What the heck is a VOOK?
What the heck is a VOOK?
It’s been all the buzz in the publishing industry lately. Apparently (and I haven’t seen it yet) it’s a digital book with video. The books are mostly short, with fiction and non-fiction titles including a couple written by bestselling authors specifically for the new technology.
We’ve come a long way from Gutenberg’s machine.
The Vook is just one of what promises to be a whole slew of new technologies that the publishing world is trying in an attempt to make books sexier, more accessible and appealing to the digitized world.
But what are all these enhancements really adding to the reading experience?
I remember when reading required no more electricity than it took to power a light bulb; and the only sounds it made, besides my own breathing, were the voices of the characters in my head. I relish that silence and the simplicity of reading. So perhaps I’m in no position to judge.
Perhaps the issue now is to adjust our concept of the activity we call “reading” in the first place. Is it still reading when it talks and moves? Or is it some new form of entertainment? When television was first developed, they came up with a whole new word to describe it. It was entirely different from theater and movies. So is this Vook a variation on a theme or some new species? Someone please enlighten me.
And, speaking as a creator of stories using only words, how do individuals create for this new technological entity? It’s no longer the work of a single-minded writer. A Vook, or any other digitally enhanced version of a book, requires a team with digital expertise, expensive equipment, a cast of actors and, most importantly, a budget. The beauty of writing for me has been (among other things) that I could go open my .doc file or a spiral-bound notebook anytime and anywhere I liked, and simply go to work. I could do it all by myself, hour after hour indulging my imagination; and when I was finished, I had created an entire world.
In this rapidly changing literary landscape, how long will that last? At the most basic level, it feels to me like an inalienable right for one person to ink their innermost imaginings onto a page using no more specialized knowledge than good basic writing skills, time, practice and sheer determination.
But perhaps my questions are moot. As technology has a tendency to become rapidly user-friendly, I can easily imagine a not-too-far-away future when all our kids will be making Vooks on their laptops during recess. But for now, for me, the singular experience of self-expression that writing has been seems under threat of extinction.
If I’m a dinosaur, then so be it. (May future readers love my words as well as my kids love the dinosaurs at the Museum of Natural History!)
This is Matt from Vook. I just wanted to drop by and let you know I enjoyed your post. And I wanted to clear a few things up: No one at Vook wants to destroy books or even change the way people read. In fact, we at the company probably read a lot more books than your average reader. If anyone’s going to be looking out for the future of reading, you should probably count on the guy who just brought four new works of literary fiction, two memoirs, and a National Book award winner.

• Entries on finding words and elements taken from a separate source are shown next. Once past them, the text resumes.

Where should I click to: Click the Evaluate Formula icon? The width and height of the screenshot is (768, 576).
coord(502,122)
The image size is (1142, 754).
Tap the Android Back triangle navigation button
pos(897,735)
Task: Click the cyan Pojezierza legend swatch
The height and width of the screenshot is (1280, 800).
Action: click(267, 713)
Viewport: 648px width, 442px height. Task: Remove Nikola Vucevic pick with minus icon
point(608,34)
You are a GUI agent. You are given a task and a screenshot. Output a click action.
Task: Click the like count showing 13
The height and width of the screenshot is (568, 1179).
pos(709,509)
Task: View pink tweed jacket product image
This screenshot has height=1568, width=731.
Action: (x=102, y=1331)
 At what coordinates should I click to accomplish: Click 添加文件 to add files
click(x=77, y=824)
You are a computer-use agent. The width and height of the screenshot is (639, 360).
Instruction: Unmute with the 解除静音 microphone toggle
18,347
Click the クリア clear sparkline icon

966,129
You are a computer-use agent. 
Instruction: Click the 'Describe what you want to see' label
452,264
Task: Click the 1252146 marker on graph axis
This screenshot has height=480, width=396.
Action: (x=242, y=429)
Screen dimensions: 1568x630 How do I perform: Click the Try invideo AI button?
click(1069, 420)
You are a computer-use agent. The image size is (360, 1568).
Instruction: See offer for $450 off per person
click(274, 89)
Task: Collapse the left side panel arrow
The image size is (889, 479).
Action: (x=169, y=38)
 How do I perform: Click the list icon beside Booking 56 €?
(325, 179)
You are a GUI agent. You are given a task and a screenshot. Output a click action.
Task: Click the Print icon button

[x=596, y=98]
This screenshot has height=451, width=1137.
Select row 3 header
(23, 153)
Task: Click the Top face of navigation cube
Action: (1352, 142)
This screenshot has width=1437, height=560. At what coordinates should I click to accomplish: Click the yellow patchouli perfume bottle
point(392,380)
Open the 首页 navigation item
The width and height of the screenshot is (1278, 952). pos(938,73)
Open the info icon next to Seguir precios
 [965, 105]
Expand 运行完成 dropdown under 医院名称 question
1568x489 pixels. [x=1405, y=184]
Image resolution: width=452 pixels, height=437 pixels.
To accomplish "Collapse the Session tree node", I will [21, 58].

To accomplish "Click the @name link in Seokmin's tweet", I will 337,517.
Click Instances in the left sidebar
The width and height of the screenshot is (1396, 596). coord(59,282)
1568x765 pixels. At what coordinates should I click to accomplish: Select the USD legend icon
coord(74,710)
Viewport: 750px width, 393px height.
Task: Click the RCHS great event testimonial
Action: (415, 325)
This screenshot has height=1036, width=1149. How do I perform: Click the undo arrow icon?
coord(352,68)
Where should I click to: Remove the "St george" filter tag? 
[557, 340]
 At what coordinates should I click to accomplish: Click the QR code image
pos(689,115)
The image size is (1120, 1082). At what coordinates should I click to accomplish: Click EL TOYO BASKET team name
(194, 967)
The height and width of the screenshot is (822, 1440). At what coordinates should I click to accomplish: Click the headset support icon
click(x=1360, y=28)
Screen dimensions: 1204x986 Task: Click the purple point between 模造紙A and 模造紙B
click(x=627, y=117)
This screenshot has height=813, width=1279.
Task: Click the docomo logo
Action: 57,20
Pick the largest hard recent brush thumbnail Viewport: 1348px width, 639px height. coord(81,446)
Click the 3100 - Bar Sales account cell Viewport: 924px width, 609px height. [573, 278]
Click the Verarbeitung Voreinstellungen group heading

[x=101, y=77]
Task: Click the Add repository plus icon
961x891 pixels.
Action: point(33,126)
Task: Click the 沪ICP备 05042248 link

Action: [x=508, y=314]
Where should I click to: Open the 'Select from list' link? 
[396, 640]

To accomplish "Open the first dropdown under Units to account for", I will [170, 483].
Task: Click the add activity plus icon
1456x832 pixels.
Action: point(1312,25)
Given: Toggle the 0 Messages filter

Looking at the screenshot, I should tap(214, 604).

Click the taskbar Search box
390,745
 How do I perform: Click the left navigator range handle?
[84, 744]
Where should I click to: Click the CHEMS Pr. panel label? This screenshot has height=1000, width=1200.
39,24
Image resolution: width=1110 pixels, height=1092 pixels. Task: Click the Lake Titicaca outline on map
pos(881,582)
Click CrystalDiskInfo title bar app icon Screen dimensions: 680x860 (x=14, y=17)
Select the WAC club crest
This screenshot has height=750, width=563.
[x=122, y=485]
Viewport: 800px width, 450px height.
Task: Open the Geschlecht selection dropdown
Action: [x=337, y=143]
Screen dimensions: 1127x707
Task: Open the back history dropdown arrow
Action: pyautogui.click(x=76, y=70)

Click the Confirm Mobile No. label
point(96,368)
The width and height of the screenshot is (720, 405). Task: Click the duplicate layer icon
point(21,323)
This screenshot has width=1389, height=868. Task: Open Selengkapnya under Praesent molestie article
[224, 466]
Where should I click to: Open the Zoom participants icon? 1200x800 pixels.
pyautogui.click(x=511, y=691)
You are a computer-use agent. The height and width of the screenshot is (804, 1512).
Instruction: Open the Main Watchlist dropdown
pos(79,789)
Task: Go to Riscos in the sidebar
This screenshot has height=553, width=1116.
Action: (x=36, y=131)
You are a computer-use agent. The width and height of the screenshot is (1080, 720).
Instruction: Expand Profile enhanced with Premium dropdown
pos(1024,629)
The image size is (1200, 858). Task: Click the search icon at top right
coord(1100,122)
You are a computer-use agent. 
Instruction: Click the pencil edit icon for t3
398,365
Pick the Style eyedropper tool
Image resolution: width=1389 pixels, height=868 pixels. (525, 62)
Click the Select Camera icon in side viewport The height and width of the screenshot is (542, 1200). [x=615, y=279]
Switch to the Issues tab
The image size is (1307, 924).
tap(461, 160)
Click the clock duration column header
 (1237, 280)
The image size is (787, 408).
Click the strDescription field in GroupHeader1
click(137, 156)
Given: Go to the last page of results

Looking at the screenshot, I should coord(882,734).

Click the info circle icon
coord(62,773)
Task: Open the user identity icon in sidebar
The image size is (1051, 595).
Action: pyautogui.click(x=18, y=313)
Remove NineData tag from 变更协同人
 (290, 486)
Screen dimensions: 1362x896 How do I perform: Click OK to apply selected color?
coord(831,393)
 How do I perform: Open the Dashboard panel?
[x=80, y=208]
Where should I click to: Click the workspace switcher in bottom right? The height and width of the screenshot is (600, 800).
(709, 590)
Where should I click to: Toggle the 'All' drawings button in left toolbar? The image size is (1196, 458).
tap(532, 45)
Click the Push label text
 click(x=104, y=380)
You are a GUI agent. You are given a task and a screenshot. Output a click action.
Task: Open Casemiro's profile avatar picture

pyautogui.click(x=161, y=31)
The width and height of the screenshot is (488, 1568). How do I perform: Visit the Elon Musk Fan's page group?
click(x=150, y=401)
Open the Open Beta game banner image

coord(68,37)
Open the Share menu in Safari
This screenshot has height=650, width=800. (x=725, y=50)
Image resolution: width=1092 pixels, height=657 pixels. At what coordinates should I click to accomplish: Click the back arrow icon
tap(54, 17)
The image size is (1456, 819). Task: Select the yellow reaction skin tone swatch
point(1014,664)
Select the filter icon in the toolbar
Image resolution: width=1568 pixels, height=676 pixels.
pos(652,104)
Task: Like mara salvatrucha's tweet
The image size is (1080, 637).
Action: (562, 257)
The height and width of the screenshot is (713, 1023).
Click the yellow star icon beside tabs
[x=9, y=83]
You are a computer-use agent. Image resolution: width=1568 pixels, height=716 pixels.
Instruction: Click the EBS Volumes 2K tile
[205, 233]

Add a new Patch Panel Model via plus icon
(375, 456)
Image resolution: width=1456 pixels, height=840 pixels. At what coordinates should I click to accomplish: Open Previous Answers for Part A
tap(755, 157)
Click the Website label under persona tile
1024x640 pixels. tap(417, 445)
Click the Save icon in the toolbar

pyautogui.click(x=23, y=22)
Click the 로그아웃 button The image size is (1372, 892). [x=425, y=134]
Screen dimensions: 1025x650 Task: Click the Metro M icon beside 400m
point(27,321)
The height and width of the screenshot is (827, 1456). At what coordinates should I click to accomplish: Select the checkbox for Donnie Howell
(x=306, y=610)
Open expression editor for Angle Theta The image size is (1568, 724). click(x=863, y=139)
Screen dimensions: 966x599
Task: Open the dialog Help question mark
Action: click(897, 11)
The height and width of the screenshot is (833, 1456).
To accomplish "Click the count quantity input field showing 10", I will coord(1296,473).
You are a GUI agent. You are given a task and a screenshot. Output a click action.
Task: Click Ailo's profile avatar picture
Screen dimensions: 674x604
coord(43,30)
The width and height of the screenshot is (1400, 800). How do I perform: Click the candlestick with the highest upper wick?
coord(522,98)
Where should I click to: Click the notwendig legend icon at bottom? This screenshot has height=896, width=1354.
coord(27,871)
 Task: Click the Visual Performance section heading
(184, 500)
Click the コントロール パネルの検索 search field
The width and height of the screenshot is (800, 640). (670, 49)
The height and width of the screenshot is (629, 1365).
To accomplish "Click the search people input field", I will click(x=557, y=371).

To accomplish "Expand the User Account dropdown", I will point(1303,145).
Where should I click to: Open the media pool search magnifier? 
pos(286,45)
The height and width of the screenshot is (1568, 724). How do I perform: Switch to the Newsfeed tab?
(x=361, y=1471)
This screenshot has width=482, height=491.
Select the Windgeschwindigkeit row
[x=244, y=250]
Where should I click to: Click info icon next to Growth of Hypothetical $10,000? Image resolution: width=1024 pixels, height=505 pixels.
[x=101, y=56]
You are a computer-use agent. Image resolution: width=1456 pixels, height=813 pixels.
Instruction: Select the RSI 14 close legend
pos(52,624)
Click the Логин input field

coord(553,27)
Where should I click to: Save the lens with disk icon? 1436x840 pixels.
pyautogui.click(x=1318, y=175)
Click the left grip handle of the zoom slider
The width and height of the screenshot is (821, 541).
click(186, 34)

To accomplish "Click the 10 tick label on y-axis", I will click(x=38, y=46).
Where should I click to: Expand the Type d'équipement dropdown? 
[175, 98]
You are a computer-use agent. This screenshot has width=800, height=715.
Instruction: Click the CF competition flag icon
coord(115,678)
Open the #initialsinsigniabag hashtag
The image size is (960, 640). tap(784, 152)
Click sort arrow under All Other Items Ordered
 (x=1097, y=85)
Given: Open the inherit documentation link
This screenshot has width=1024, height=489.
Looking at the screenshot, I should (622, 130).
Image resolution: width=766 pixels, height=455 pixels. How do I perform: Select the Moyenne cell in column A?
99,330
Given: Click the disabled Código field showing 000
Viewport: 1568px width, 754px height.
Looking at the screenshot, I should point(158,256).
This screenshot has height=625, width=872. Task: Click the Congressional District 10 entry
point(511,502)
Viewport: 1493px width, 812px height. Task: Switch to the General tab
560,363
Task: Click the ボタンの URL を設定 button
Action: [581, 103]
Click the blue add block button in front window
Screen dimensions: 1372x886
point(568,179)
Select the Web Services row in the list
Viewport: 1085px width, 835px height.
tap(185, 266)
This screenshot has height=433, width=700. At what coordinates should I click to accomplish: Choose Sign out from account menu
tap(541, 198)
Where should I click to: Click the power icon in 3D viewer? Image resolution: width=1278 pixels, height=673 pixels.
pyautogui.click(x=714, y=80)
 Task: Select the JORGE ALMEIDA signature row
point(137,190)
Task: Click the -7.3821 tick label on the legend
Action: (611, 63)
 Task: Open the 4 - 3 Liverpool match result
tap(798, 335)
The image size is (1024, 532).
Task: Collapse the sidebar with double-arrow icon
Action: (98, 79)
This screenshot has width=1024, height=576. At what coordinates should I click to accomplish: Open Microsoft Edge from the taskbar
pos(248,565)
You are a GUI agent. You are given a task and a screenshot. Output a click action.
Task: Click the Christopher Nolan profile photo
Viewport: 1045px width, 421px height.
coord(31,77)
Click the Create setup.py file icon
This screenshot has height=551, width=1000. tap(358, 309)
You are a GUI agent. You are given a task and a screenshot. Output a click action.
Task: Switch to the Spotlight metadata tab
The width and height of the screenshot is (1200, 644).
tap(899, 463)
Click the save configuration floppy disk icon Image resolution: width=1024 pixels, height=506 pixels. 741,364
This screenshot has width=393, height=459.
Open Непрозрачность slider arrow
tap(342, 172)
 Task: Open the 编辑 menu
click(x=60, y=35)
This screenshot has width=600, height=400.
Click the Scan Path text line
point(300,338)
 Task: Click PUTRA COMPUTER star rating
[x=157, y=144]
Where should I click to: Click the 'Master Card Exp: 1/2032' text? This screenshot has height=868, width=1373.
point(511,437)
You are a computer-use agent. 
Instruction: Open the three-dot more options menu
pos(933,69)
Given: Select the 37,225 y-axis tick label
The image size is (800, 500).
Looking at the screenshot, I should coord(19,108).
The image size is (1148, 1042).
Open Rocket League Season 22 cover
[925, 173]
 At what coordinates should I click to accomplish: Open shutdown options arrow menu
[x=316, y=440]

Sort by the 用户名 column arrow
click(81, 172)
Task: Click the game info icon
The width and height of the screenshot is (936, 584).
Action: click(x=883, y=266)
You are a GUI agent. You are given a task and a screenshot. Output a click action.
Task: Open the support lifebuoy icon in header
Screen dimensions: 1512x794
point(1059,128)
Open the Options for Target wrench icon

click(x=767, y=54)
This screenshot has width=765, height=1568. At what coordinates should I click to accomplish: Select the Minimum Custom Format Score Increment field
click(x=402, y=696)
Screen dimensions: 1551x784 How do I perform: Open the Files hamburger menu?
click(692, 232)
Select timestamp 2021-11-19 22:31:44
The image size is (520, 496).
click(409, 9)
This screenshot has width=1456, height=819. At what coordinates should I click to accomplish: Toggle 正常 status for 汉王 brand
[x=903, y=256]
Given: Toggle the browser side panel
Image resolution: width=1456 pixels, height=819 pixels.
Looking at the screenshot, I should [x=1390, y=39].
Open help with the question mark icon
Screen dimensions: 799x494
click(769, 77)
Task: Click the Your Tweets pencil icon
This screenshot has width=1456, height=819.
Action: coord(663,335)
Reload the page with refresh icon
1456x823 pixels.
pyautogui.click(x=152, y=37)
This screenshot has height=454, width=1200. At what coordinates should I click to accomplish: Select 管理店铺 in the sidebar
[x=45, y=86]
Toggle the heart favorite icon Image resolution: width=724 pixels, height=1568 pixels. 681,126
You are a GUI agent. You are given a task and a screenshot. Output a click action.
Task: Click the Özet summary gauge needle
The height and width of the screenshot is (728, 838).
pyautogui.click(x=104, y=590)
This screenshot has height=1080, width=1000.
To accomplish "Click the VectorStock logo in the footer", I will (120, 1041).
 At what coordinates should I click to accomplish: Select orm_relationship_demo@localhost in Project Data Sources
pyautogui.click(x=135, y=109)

What we’re doing with Vook is building a new platform to tell stories. We’re giving people new ways to express themselves. The integration of video with text will let non fiction authors transmit a whole new range of information. Creative fiction authors will see the potential for the medium and figure out how to tell really amazing stories with it.
We like to think we’re broadening the potential for story telling, not sexing anything up. I’d really encourage you to try a vook or two and see what we’re talking about. I want you to look for the potential in the Vook medium and think about how it could craft exciting narratives AND bring people back to reading who might have drifted away.